Quando fronteggiamo un problema su larga scala, come il cambiamento del clima, è facile presumere che esso richieda soluzioni su larga scala. E, in effetti, abbiamo bisogno di un responso globale coerente. Ma le pratiche di sostenibilità – in agricoltura, industria, energia, forma delle comunità e persino governi – accadono in posti specifici.
Solo due settimane fa, sono tornata da un viaggio in Nicaragua. Ci sono andata per un’occasione speciale, un forum annuale organizzato da un’associazione locale di donne indigene che è nostra partner e si chiama “Wangki Tangni”. Il forum ha portato oltre 1.000 donne in una piccola città chiamata Waspam, nel nord del Nicaragua. Molte di queste donne avevano viaggiato per giorni per arrivarci, alcune a piedi, altre su barche lungo il fiume Rio Coco. Ho incontrato una donna che aveva viaggiato per due giorni in canoa, con la sua figlioletta di un mese legata sul petto, solo per poter partecipare al forum. Perché le donne sentivano che era così importante esserci? Lo abbiamo chiesto ad alcune di loro. Parecchie erano leader nei loro villaggi e facevano lavoro organizzativo per migliorare le condizione delle loro comunità e famiglie. Volevano incontrare altre donne attiviste della regione, per condividere storie ed esperienze.

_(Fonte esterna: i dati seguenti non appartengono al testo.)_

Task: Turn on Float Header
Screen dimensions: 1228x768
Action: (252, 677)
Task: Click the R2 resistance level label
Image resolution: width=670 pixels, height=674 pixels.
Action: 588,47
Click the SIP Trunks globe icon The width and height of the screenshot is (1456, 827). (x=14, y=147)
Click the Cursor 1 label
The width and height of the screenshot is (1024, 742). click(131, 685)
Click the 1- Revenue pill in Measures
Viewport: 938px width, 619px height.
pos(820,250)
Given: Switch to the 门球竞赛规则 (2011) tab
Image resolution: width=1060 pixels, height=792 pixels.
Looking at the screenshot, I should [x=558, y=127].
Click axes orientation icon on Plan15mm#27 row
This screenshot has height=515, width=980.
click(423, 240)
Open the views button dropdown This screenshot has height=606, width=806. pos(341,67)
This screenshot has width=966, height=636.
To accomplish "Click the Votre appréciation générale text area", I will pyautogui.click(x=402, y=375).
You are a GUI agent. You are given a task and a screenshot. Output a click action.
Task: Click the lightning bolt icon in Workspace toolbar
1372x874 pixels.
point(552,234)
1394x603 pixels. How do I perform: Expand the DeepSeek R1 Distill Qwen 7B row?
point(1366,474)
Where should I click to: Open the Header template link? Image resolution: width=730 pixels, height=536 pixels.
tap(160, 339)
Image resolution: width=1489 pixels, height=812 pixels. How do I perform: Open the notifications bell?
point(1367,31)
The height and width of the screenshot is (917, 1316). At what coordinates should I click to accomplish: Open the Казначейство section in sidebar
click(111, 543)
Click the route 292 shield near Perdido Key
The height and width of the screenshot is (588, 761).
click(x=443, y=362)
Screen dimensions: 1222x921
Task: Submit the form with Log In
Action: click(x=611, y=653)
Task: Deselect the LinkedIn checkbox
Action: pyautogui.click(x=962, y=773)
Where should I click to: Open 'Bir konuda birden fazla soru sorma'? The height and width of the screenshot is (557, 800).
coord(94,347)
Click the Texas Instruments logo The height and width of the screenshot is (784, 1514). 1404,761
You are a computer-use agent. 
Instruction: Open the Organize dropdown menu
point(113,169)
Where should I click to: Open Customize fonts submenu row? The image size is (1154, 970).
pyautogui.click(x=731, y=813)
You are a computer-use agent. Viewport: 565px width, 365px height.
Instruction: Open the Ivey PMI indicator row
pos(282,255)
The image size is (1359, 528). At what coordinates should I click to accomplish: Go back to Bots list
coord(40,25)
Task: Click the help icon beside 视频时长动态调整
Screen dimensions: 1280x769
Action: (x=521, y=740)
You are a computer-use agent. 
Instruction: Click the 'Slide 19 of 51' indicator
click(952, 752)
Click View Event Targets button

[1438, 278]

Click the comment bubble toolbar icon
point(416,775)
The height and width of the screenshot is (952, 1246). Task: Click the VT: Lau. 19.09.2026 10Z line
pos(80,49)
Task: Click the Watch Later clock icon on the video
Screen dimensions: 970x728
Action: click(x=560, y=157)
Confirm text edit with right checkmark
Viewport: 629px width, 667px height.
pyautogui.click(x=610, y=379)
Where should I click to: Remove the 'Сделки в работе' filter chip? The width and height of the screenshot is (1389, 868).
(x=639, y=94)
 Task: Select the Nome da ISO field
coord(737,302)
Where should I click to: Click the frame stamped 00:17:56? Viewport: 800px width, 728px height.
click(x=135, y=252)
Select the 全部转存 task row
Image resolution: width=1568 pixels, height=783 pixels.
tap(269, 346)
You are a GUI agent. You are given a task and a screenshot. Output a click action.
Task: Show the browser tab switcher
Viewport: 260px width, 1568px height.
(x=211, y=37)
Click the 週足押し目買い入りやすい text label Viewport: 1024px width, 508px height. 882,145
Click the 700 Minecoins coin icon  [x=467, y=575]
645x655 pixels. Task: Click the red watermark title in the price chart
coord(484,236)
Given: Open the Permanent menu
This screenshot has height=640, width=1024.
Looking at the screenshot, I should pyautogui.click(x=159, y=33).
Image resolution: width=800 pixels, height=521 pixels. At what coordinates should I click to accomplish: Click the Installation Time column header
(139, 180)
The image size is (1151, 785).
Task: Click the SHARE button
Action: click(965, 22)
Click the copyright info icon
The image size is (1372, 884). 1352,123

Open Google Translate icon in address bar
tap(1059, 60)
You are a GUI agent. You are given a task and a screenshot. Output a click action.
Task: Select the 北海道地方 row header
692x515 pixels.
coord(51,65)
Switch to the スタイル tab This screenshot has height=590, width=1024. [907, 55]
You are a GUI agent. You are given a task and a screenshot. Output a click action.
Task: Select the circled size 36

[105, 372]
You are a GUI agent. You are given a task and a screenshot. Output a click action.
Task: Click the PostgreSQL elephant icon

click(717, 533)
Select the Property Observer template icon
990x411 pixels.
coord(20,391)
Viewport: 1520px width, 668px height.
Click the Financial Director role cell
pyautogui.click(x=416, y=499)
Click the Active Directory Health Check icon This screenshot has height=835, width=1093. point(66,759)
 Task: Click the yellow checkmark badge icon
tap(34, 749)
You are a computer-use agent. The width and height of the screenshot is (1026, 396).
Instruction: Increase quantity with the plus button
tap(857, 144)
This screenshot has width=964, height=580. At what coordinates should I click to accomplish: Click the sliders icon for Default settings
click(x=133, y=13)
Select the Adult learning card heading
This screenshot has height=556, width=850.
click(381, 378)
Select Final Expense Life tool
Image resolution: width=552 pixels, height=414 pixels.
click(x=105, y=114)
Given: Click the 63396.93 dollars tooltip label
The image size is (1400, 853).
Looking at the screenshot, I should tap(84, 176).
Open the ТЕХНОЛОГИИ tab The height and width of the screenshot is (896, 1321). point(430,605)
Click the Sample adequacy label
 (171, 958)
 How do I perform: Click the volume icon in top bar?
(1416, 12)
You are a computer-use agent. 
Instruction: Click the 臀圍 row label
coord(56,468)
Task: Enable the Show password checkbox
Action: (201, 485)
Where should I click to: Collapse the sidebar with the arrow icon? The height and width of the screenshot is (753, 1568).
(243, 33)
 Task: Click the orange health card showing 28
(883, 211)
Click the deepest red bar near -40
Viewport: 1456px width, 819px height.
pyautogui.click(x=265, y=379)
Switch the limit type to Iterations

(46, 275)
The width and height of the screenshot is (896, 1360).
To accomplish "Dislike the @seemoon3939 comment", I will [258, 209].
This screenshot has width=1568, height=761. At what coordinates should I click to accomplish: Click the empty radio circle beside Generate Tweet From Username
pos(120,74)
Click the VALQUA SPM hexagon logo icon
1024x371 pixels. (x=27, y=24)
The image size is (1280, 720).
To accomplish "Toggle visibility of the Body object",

E volevano la possibilità di presentare le loro richieste alle autorità locali che partecipano al forum.
Ma di continuo, ci dicevano anche questo: il cambiamento climatico è una chiara minaccia presente nelle loro vite e fra la loro gente. La vedono negli schemi irregolari del tempo atmosferico che rendono i raccolti imprevedibili e mettono in pericolo le loro riserve di cibo. La vedono nelle tempeste intensificate che hanno colpito la costa nordatlantica del Nicaragua. Queste tempeste tropicali hanno spazzato via le coltivazioni, rendendo la sicurezza relativa al cibo ancora più precaria. Solo la settimana scorsa, piogge torrenziali hanno reso sfollate 33.000 persone in Nicaragua.
Durante il forum, le donne hanno raccontato delle soluzioni che hanno trovato. Per esempio, con il sostegno di MADRE, le nostre partner hanno stabilito una banca dei semi. Da un raccolto all’altro, raccolgono e preservano sementi. Ciò conserva la biodiversità locale e protegge lo stoccaggio delle sementi dagli uragani devastanti associati al cambiamento climatico. In questo modo, le donne indigene a livello di base modellano il potenziale di un intervento su piccola scala traendone risultati assai più grandi. L’impatto non è solo nel promuovere il benessere delle donne, la sicurezza locale sul cibo e le alternative all’agricoltura industrializzata: mostra anche che tipo di risposta ci serve al cambiamento climatico, e cioè una che sia controllata dalla comunità e democratica. In altre parola, la banca dei semi ci dà anche un indizio su ciò che è possibile quando le persone sono in controllo diretto delle loro provviste alimentari.
Se non riconosciamo la leadership delle donne indigene, a livello locale e globale, è una connessione che va persa, quel tipo di connessione che non possiamo permetterci di perdere mentre il tempo erode le nostre opportunità di evitare le conseguenze peggiori del cambiamento climatico. Le voci di queste donne devono essere udite ai tavoli ove si disegnano politiche sul clima. Dobbiamo assicurarci che le politiche ambientali siano informate da una prospettiva che vede come genere e clima siano in relazione. E ciò è critico per tre ragioni:
Primo – come ho già detto, gli impatti del clima sono specifici rispetto al genere. Le politiche che riconoscono ciò sono più capaci di proteggere la popolazione, in particolar modo la sua parte più vulnerabile (neonati, bimbi, malati, disabili, anziani) di cui le donne si curano direttamente.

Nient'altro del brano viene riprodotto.